*What the task asks:* Below is a block of entries, which should be copied verbatim apart from the pictures.

*Data listing:*
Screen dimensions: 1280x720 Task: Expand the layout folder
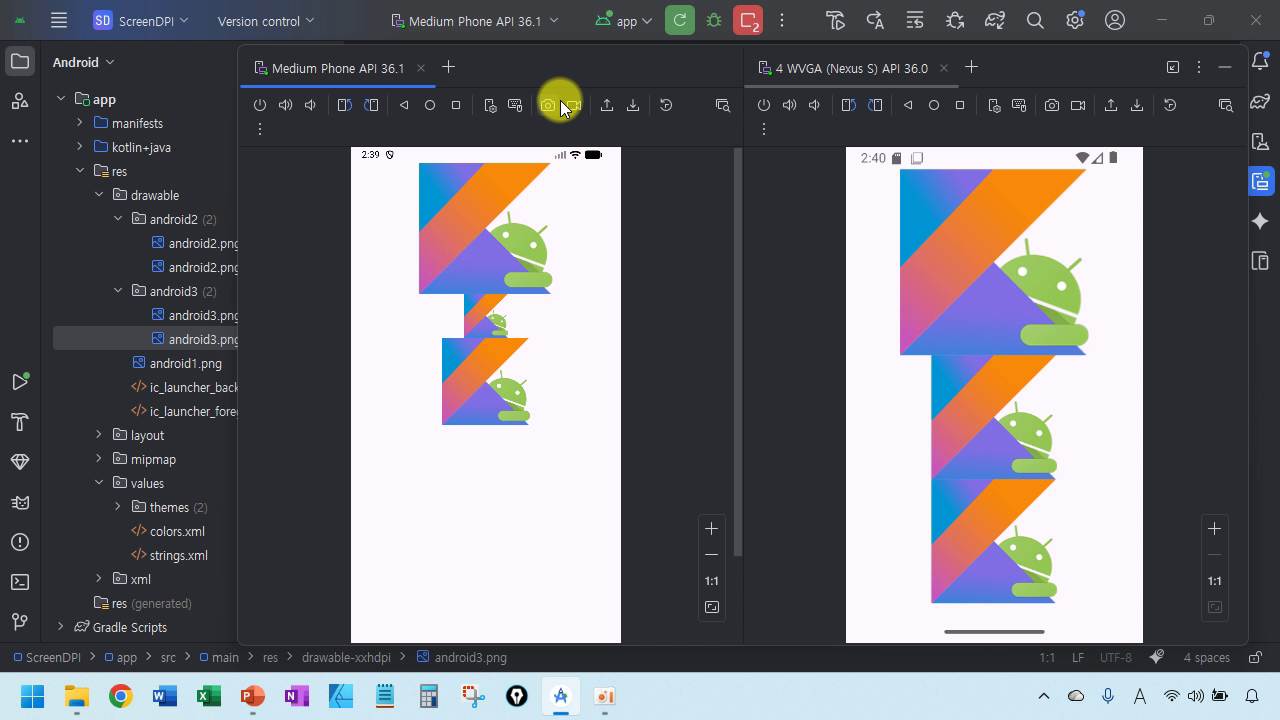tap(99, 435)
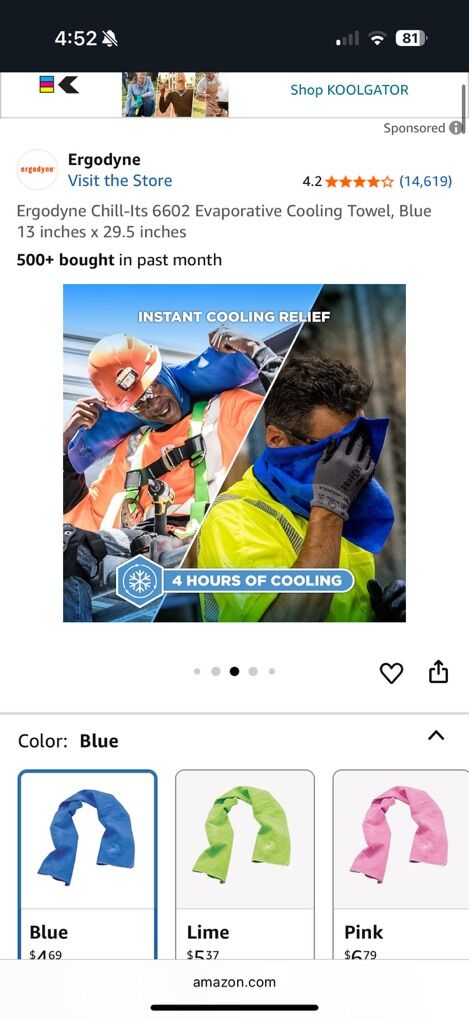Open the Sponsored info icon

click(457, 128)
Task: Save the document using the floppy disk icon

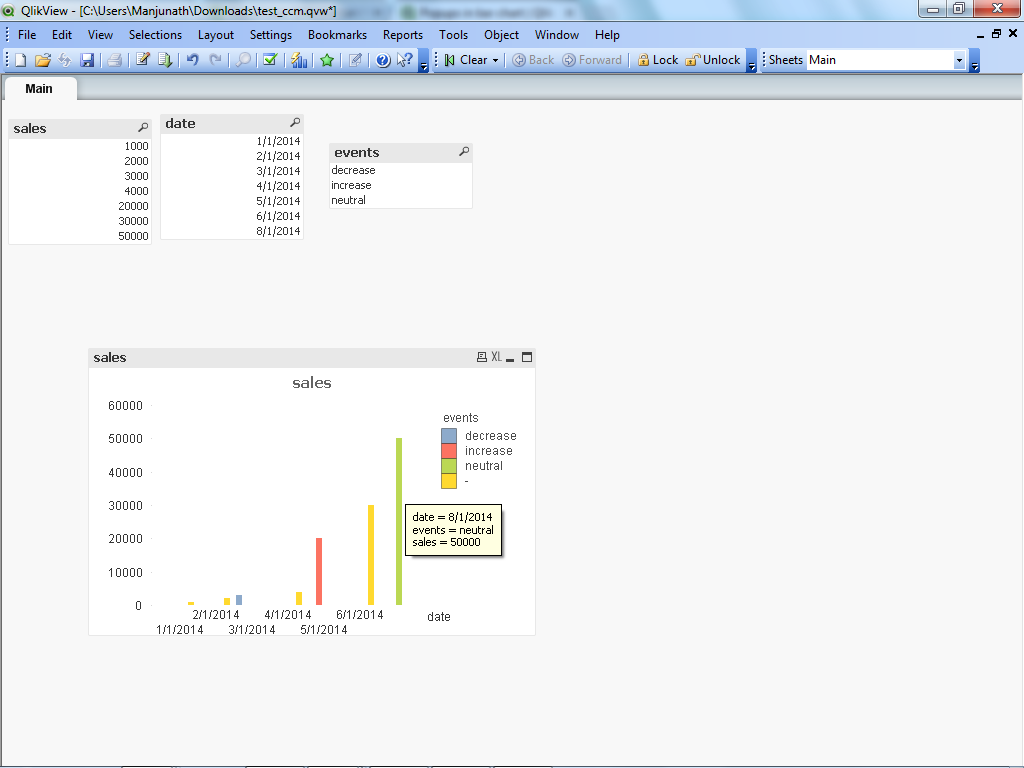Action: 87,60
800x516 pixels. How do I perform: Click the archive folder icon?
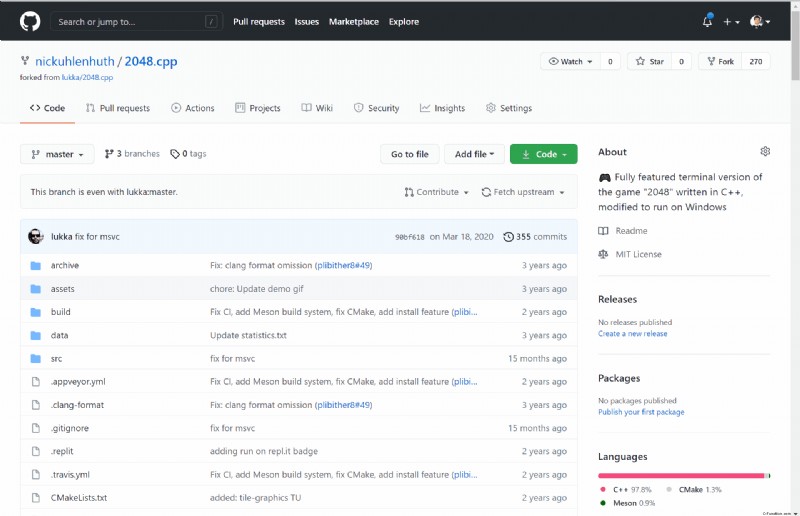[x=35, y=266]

*Written response:*
Screen dimensions: 1280x720 Task: Expand the layout folder
tap(99, 435)
Open the Sponsored info icon

click(457, 128)
Task: Save the document using the floppy disk icon

Action: 87,60
800x516 pixels. How do I perform: Click the archive folder icon?
[x=35, y=266]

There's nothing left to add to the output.